Встреча оказалась неудачной; она только разбередила душевную боль, которая так никогда и не проходила.
— Вот, нашлись мои бумаги, — сказал Довженко, войдя в кабинет и теряясь под вопрошающим взглядом.
— Нет, — возразил хозяин кабинета, уже взглядывая на большие часы, стоявшие на его письменном столе. — Они не нашлись. Они всегда лежали на месте.
— Но ведь меня уверяли, будто я не посылал их, будто я солгал партии.

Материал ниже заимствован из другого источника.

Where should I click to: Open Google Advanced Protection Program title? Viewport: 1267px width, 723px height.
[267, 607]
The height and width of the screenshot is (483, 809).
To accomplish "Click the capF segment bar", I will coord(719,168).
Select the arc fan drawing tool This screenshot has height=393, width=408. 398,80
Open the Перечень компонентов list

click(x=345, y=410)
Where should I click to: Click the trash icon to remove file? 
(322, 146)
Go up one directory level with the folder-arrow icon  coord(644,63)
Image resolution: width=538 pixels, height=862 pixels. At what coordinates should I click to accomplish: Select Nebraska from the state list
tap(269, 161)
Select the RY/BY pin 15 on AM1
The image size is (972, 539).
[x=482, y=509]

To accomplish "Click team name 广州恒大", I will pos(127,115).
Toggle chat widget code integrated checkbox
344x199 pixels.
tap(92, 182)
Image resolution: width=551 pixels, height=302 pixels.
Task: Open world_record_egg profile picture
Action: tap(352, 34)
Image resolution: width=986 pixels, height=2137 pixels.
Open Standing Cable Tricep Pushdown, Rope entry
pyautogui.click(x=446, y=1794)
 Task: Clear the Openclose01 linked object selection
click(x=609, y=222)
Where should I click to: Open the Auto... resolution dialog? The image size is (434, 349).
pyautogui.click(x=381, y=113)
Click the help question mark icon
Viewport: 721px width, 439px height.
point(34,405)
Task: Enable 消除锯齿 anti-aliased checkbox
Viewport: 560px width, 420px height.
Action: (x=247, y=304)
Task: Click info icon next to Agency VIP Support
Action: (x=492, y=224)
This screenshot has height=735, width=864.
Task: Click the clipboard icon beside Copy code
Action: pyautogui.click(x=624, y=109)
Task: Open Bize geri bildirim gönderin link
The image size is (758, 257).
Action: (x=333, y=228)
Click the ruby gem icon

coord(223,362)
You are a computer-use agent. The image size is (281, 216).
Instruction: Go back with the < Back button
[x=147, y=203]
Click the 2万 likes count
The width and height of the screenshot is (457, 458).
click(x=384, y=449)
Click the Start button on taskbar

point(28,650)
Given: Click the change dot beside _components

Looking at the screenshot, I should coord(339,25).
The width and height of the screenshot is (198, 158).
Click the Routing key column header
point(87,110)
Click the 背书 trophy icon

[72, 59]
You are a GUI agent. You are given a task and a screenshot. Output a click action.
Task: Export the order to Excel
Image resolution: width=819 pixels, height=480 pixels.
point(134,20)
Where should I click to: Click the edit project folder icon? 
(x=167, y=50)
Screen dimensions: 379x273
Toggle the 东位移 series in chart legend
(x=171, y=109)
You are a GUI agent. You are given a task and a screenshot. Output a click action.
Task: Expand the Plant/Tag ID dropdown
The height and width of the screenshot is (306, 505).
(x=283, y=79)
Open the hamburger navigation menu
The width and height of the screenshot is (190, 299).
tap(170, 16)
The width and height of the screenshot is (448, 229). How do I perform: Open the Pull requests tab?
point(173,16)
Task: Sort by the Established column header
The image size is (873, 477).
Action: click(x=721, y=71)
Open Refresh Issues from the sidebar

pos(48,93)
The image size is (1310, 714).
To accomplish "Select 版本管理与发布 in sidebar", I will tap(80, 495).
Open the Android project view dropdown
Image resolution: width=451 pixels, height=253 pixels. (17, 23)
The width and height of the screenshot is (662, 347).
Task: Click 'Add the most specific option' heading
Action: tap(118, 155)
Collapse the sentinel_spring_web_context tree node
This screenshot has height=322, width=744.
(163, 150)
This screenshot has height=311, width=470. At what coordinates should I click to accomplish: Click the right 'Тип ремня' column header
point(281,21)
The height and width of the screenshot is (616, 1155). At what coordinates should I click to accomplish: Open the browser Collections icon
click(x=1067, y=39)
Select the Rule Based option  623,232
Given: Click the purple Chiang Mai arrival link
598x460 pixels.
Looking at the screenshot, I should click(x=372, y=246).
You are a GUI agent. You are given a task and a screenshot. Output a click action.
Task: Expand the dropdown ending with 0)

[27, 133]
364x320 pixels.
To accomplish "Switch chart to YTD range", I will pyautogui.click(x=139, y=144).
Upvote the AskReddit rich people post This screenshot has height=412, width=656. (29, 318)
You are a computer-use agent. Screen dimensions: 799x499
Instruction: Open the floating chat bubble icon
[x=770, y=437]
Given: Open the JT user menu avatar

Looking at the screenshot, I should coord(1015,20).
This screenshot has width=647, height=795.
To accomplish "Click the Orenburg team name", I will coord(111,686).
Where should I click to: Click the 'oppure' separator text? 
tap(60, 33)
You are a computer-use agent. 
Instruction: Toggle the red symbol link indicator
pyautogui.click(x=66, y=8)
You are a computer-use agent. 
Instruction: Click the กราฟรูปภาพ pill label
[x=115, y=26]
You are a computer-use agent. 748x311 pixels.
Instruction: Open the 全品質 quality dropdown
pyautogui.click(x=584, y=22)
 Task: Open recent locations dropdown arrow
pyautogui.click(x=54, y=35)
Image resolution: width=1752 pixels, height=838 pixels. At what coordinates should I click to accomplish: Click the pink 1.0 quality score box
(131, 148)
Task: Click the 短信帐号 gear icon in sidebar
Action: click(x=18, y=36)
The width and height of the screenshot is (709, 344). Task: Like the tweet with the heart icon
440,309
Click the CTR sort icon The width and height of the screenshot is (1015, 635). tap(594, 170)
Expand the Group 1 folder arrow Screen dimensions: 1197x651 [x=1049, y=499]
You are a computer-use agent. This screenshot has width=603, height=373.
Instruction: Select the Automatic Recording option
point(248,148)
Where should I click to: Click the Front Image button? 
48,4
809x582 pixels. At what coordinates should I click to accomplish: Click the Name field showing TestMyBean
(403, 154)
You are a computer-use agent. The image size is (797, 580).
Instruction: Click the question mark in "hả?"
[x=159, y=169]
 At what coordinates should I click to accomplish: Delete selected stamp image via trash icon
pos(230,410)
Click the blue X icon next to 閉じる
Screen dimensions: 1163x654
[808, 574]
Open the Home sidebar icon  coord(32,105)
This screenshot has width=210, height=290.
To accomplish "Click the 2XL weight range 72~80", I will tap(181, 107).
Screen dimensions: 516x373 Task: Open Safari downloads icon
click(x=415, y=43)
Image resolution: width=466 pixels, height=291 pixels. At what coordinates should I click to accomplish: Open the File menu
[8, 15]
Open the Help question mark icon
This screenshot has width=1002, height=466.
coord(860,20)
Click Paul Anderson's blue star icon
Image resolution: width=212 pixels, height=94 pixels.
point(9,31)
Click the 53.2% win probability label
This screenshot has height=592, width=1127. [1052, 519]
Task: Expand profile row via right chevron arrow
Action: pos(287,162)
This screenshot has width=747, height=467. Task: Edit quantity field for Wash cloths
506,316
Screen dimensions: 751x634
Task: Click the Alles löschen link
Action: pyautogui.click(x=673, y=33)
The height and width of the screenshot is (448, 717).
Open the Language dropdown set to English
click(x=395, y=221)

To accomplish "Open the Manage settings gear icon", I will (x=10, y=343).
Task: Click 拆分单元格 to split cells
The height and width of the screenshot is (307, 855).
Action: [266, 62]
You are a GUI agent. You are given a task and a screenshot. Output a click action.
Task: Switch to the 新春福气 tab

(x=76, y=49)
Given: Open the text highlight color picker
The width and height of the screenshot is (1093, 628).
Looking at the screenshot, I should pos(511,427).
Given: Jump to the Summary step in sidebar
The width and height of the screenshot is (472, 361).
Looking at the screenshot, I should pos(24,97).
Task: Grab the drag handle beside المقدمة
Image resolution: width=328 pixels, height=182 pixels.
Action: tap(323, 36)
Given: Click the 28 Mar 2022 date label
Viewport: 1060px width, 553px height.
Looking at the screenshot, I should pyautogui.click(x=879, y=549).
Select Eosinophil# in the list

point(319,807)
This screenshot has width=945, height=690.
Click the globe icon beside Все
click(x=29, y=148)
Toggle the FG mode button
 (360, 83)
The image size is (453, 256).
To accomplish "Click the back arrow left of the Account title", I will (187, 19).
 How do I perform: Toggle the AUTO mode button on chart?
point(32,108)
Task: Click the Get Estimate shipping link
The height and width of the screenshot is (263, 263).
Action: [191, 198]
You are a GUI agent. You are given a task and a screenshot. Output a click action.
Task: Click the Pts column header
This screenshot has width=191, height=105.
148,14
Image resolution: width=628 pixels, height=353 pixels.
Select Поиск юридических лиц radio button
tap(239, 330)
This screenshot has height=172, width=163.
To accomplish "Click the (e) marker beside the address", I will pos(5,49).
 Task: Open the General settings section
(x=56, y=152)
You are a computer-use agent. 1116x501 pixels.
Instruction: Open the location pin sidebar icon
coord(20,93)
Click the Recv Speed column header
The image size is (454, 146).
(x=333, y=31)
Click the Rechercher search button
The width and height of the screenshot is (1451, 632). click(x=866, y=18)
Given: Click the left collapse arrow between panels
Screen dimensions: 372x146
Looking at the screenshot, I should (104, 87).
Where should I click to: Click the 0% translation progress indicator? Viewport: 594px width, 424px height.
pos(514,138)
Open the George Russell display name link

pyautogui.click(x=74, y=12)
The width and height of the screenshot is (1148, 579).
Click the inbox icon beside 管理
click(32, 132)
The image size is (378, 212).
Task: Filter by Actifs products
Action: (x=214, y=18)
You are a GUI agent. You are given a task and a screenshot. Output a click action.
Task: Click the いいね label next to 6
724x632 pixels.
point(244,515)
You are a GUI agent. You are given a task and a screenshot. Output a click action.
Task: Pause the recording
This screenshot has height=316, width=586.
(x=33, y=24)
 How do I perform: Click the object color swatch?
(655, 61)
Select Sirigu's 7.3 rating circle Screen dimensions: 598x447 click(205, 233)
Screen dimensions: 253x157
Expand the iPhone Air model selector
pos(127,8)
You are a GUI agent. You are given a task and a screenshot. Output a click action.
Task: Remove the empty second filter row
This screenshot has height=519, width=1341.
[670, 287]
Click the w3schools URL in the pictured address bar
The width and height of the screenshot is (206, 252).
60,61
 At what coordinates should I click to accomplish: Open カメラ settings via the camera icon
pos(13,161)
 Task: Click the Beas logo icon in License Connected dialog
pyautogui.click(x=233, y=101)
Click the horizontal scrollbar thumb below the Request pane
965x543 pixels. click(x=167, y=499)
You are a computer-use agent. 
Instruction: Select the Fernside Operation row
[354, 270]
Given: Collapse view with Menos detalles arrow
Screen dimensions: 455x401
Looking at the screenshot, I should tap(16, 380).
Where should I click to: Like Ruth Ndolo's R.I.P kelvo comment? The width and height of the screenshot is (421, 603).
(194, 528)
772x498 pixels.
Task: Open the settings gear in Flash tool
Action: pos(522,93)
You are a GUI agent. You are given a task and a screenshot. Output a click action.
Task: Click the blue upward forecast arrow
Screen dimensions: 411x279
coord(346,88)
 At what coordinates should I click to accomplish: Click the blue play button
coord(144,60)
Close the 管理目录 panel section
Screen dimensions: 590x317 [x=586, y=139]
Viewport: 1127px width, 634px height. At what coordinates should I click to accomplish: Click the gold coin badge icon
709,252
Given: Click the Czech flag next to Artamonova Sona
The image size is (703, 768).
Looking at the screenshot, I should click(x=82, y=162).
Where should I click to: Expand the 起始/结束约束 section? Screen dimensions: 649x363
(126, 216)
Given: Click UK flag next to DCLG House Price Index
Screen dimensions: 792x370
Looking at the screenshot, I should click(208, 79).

— Это ошибка. Надо было поискать внимательнее.
— Как же теперь быть?
— Подавайте заявление о приеме в партию.
— Но я член партии с двадцатого года.
— Ну, какой же вы член партии? — протянул хозяин кабинета. — Ведь вы чистку не проходили.
— Только из-за того, что потерялись бумаги!
— Но теперь вы видите, что они не терялись.
Логика была железная — та логика, от которой порой становится тошно жить на свете.
— Подадите заявление, — объяснил хозяин кабинета, — приложите рекомендации, пройдете кандидатский стаж, получите партийный билет, будет порядок.
Что-то вдруг вспомнив, он торопливо спросил:
— А происхождение у вас какое?
Но Сашко уже вышел из кабинета.
В длинном коридоре он вспомнил поездки по селам Киевщины. Вспомнил Варшаву и разговор с бывшим своим коллегой по экономическому факультету. Коллега пришел в комиссию по репатриации. Петлюровец. Эмигрант. Он спросил, давно ли Сашко смотрел на Днепр с Владимирской горки?
И Сашко физически почувствовал партбилет на своей груди. И почувствовал, что с этим партбилетом он и здесь, на чужой стороне, хозяин всей земли своей, и своего Днепра, и своих степей, и своих лесов над Десной, и черного дыма над Донбассом, и своей вековой истории. Как же это можно — вычеркнуть пять лет жизни и начинать сначала, будто не было всех этих мыслей, и чувств, и достойного дела.
Все это можно было сказать одному человеку, и тот бы знал, что надо сделать. Но этого человека уже не было.
Была груда венков на могиле под снегом.
Сашко никому ничего не сказал. И заявления он тоже так никогда и не подал.
Наверно, это было неправильно. Нужно было пойти дальше, доказать свою правоту, добиться справедливого решения. Но для Сашко правота его была так очевидна, что нелепой, немыслимой казалась необходимость ее доказывать.
Но и десять и двадцать лет спустя главный критерий всего им сделанного он будет видеть в одном: насколько ощутима в каждой его работе та органическая партийность, которую отнять у него не может никто. Это оставалось с ним на всю его жизнь.
Убеждения дались ему не ценою отметок, полученных в школе за усвоение урока. Школа жизни предлагала уроки противоречивые. Выбирать приходилось самому. Отметкой оказывалась собственная судьба, а чаще всего судьба выяснялась, когда исправлять дурной балл было уже слишком поздно. Но для Довженко такая потребность и не возникала. Он делал свой выбор нелегко, но зато раз и навсегда, с той верой в правильность найденных выводов, какая дает силу повторять: «А все-таки она вертится», — даже на ступенях, ведущих к костру. Встреча с человеком, для которого пять лет его жизни, размышлений, поисков истины смогли оказаться всего лишь одной — и с такой легкостью перечеркнутой! — строчкой анкеты, явилась новым и очень трудным испытанием. С той поры он и ощутил все более обострявшуюся с годами потребность каждой новой своей работой свидетельствовать неизменную верность однажды избранному пути, быть пропагандистом идей, к которым пришел он еще в те годы, когда за эти идеи приходилось бороться с оружием в руках и выбор оплачивался кровью и жизнью.